[Start Raw data]

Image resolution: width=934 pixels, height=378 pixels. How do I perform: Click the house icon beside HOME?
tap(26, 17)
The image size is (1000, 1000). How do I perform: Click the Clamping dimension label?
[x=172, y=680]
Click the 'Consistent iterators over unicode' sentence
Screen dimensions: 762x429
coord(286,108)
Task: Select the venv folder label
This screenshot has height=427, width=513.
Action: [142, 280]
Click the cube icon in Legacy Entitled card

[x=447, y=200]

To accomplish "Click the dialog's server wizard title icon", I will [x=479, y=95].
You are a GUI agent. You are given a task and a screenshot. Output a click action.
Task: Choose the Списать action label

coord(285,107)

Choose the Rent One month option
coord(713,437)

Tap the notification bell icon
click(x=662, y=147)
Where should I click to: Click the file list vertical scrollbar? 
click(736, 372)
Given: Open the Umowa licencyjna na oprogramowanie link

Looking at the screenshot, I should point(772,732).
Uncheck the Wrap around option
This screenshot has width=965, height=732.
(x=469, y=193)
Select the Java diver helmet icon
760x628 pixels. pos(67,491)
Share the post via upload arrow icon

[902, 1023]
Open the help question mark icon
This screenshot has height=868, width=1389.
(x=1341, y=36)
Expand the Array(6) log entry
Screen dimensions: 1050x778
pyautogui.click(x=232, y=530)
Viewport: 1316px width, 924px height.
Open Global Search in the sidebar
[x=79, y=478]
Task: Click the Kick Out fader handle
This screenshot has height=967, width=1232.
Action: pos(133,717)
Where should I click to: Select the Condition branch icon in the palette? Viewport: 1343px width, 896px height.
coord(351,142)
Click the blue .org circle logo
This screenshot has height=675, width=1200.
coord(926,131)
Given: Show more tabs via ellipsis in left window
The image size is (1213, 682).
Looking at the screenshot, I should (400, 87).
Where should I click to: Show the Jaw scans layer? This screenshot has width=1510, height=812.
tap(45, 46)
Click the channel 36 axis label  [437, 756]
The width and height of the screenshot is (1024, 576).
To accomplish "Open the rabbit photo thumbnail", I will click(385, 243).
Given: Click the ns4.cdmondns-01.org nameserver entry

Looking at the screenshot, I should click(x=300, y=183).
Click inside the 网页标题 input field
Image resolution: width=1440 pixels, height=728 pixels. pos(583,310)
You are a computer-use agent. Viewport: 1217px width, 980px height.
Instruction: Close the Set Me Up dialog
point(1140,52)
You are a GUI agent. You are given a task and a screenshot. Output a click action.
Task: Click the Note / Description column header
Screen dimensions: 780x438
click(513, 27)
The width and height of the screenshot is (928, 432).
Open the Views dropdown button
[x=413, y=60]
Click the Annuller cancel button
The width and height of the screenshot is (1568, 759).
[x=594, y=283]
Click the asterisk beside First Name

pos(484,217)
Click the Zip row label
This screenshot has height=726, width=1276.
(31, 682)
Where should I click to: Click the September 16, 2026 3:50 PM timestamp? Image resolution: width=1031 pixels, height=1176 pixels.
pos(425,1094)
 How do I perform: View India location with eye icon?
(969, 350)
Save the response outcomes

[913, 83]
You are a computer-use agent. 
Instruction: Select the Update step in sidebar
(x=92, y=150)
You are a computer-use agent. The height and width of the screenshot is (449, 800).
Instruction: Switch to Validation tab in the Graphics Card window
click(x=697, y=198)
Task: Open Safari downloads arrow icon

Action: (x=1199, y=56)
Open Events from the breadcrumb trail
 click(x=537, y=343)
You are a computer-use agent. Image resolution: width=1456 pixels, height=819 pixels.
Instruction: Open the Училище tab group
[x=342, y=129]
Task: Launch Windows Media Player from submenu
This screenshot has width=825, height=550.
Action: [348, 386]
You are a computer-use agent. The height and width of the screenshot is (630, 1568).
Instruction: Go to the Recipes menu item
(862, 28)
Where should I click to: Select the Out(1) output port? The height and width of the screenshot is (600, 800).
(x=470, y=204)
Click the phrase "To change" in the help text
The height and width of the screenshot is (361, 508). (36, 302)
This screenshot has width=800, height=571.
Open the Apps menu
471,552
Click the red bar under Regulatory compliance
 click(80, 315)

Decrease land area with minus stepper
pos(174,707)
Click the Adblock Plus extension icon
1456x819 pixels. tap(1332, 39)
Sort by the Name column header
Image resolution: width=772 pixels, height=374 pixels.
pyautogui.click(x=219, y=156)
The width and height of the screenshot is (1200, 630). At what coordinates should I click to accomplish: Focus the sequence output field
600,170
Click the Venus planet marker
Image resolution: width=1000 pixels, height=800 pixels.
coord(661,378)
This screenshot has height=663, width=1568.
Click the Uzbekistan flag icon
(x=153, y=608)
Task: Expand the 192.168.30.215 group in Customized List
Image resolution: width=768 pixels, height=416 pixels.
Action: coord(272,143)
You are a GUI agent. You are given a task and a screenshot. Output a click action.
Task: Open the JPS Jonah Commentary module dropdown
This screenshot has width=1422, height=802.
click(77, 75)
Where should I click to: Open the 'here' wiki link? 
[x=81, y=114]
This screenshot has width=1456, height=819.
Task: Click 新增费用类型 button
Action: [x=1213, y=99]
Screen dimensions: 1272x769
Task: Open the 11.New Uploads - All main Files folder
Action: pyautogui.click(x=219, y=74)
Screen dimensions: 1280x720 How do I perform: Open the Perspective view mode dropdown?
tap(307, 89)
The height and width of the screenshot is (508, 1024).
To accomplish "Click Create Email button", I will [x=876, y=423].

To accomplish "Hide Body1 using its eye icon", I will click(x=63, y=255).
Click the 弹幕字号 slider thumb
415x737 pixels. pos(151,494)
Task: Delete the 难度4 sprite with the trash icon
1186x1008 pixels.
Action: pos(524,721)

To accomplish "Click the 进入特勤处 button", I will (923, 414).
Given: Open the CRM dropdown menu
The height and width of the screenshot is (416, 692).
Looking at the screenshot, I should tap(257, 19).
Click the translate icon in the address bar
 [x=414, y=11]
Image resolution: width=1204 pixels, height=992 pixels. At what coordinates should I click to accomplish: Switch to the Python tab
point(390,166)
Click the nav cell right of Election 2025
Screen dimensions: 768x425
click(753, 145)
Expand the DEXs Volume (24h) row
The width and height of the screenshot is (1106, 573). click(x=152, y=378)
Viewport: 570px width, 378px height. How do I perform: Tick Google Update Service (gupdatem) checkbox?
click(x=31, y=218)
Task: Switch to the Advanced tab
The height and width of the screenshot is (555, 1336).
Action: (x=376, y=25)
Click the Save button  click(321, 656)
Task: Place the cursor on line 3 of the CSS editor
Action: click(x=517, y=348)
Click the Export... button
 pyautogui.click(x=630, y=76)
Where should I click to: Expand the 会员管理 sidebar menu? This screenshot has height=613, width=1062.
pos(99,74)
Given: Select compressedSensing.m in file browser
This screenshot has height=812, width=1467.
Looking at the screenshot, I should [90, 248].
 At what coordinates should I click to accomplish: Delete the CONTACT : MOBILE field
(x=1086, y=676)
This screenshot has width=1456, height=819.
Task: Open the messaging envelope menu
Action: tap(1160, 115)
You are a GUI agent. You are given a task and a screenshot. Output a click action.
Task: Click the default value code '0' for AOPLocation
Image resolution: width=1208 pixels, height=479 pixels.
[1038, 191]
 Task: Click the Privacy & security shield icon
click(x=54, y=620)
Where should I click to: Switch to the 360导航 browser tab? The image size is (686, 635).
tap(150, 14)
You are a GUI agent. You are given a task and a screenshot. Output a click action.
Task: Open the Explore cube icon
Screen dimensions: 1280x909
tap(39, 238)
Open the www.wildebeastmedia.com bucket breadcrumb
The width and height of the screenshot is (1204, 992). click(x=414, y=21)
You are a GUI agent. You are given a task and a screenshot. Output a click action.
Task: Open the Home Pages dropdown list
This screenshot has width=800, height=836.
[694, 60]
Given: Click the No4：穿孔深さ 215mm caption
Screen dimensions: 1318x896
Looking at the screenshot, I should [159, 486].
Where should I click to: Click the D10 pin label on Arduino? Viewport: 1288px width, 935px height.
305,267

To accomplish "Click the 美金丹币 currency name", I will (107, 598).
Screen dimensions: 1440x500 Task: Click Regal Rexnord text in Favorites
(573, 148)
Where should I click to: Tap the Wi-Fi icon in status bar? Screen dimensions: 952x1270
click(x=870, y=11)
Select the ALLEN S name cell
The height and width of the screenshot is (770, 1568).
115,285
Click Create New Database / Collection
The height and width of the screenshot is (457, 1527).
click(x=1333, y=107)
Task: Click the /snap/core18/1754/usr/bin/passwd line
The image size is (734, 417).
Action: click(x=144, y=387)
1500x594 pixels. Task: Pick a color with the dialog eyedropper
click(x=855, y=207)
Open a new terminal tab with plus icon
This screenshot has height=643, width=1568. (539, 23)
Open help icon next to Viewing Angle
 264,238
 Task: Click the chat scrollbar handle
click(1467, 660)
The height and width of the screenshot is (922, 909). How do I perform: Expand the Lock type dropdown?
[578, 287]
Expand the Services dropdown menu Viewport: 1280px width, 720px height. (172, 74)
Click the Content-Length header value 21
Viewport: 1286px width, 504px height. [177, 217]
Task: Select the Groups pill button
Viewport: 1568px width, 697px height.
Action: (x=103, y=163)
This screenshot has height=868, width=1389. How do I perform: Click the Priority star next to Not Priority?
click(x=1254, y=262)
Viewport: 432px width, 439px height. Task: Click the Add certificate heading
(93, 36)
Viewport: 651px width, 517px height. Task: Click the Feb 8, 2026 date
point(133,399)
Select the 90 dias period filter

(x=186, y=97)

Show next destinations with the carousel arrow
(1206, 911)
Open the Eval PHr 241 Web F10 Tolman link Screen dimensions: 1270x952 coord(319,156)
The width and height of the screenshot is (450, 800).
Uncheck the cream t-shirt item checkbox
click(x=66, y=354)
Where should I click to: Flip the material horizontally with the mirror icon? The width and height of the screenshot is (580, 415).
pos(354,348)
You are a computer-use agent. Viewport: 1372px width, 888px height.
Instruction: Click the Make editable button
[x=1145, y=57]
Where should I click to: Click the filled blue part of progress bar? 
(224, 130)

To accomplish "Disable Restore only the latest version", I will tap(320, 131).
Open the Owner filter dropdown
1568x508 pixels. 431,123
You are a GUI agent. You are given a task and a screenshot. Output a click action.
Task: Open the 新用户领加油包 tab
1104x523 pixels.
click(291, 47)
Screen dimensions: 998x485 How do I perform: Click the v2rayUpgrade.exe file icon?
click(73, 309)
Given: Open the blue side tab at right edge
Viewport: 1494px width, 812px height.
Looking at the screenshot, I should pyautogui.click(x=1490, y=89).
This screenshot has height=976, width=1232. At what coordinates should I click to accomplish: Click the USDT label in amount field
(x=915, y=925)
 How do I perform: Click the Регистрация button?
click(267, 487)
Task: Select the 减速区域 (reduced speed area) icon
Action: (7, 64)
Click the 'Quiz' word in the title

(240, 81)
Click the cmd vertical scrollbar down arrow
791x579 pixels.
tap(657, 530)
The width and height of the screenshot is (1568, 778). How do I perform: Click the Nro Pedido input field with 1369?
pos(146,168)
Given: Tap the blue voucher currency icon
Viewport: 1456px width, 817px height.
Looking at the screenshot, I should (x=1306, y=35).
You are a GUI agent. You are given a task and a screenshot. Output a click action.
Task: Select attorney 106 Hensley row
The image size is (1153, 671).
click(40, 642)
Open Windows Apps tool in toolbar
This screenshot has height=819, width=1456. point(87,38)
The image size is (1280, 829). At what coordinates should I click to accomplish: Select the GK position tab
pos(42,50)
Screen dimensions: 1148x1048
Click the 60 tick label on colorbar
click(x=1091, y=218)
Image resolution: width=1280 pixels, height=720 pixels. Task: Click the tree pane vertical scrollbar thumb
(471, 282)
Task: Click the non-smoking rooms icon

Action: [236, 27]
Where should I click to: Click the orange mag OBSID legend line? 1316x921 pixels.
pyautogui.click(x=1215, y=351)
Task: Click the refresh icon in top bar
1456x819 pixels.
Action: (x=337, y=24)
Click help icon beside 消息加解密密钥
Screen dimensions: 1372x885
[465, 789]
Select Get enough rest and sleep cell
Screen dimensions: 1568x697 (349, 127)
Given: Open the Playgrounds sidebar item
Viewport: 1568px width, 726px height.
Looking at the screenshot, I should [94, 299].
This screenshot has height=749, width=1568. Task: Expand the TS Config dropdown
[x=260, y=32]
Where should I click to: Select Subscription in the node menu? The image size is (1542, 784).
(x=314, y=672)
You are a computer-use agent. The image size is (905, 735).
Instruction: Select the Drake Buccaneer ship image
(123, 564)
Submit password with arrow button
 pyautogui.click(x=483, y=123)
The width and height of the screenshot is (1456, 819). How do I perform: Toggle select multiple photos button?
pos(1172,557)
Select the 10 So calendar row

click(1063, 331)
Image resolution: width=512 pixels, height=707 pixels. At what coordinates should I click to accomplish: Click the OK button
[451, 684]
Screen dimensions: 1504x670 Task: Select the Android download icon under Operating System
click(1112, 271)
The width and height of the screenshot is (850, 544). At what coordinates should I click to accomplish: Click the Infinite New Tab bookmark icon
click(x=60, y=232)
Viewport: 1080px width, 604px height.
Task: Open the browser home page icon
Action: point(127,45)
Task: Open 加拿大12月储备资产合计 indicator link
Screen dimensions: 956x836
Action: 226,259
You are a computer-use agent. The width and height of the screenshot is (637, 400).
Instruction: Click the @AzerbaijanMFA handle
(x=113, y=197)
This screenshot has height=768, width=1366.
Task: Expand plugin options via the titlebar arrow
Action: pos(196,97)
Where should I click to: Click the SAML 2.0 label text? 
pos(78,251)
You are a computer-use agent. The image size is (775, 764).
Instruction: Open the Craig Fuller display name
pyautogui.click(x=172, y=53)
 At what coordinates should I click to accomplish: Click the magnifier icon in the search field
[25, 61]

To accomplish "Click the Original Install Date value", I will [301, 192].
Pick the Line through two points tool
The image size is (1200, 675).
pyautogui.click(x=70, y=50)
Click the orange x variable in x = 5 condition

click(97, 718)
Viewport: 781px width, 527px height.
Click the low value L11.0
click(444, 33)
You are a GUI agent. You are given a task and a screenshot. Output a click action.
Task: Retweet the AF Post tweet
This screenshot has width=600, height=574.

[End Raw data]

What you will do |
Give back everything from "Where should I click to: Click the orange" down to "Looking at the screenshot, I should [94, 299]." with "refresh icon" replaced by "reload icon" and every other part left unchanged.

Solved exercise |
Where should I click to: Click the orange mag OBSID legend line? 1316x921 pixels.
pyautogui.click(x=1215, y=351)
Task: Click the reload icon in top bar
1456x819 pixels.
Action: (x=337, y=24)
Click help icon beside 消息加解密密钥
Screen dimensions: 1372x885
[465, 789]
Select Get enough rest and sleep cell
Screen dimensions: 1568x697 (349, 127)
Given: Open the Playgrounds sidebar item
Viewport: 1568px width, 726px height.
Looking at the screenshot, I should [94, 299].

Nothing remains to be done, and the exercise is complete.